For SNP and MSV markers, the sample is tested for being in Hardy-Weinberg (HW) equilibrium. Estimated B allele frequencies are returned

Usage

testHardyWeinberg(sizes, bestConf,
    polyCent = generatePolyCenters(ploidy="di"),
    afList = seq(0, 0.5, 0.05))

Arguments

sizes
Numeric vector with the size of each cluster in the current genotype category
bestConf
Character string with genotype category, or numeric index to correct genotype category in polyCent
polyCent
List with all genotype categories and the allele ratios corresponding to the different clusters. See generatePolyCenters
afList
Numeric vector of values within [0, 0.5], denoting which B allele frequencies to test in the case of two segregating paralogs (see below)

Value

  • Data-frame with the chi-square test statistic, the degrees of freedom, p-value, and both estimated B allele frequencies

Details

The null hypothesis of the test is that the population is in HW frequencies. As most populations deviate more or less from HW equilibrium, strict control of this test is usually not recommended. Still, it can a very powerful test to detect failed clustering, by using a sufficiently low significant level to account for naturally deviating samples. If the sample contain subjects from different populations however, the power of the test may be very low.

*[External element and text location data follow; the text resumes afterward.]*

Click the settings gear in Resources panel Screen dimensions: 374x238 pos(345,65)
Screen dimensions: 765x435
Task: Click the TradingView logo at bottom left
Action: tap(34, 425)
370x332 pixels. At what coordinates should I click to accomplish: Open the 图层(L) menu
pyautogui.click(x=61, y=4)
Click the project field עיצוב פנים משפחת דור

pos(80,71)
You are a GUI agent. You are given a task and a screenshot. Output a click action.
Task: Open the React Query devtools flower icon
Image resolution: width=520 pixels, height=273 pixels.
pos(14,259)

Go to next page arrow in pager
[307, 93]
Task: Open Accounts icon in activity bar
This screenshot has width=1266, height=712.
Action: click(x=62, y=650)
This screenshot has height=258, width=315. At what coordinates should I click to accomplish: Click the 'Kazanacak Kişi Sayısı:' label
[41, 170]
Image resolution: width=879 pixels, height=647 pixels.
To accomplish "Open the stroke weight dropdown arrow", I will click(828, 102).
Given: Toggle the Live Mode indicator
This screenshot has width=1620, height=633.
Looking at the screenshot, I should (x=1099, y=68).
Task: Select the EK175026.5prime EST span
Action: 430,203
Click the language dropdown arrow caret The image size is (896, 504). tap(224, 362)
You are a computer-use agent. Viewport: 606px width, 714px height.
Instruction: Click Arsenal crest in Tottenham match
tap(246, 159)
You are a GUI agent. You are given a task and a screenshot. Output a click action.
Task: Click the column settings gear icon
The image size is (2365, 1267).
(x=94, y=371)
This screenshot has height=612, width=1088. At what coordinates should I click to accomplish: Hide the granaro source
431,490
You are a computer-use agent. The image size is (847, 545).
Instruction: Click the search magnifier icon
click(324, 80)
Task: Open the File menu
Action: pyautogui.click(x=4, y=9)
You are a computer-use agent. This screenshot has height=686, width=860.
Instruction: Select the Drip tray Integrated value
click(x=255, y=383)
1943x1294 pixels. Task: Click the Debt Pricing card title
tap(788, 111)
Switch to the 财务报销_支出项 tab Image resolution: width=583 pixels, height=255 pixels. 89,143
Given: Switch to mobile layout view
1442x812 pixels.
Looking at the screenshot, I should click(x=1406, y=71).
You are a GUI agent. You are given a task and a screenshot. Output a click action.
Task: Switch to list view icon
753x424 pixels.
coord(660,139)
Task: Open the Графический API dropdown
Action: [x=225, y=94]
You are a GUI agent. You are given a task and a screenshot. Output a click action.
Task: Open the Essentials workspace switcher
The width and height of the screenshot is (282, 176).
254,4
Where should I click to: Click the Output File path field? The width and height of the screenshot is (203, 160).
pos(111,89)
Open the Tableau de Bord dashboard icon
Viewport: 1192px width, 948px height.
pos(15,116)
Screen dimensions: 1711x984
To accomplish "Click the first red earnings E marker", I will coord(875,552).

At duplicated loci, the observed B allele frequency (BAF) is in fact the mean BAF across both paralogues. For MSV-5 markers, which are segregating in both paralogs, the individual BAFs may be estimated assuming different candidate values at one paralogue. Several values of BAF for one paralogue are set in afList, such that the BAF for the other paralogue is given. A value of 0.5 means the BAF is the same at both loci. All values are tested for HW, and the most likely BAF at both paralogs are those resulting in the highest p-value. The accuracy of these estimates increases with the degree of HW equilibrium.

References

L. Gidskehaug, M. Kent, B. Hayes, and S. Lien. Genotype calling and mapping of multisite variants using an Atlantic salmon iSelect SNP-array. Submitted

See Also

callGenotypes

Examples

Run this code
#Arbitrary MSV-5 marker
sizes <- c(30, 200, 1600, 700, 400)
polyCent <- generatePolyCenters(ploidy='tetra')
HWstats <- testHardyWeinberg(sizes,'MSV-5',polyCent=polyCent)
print(HWstats)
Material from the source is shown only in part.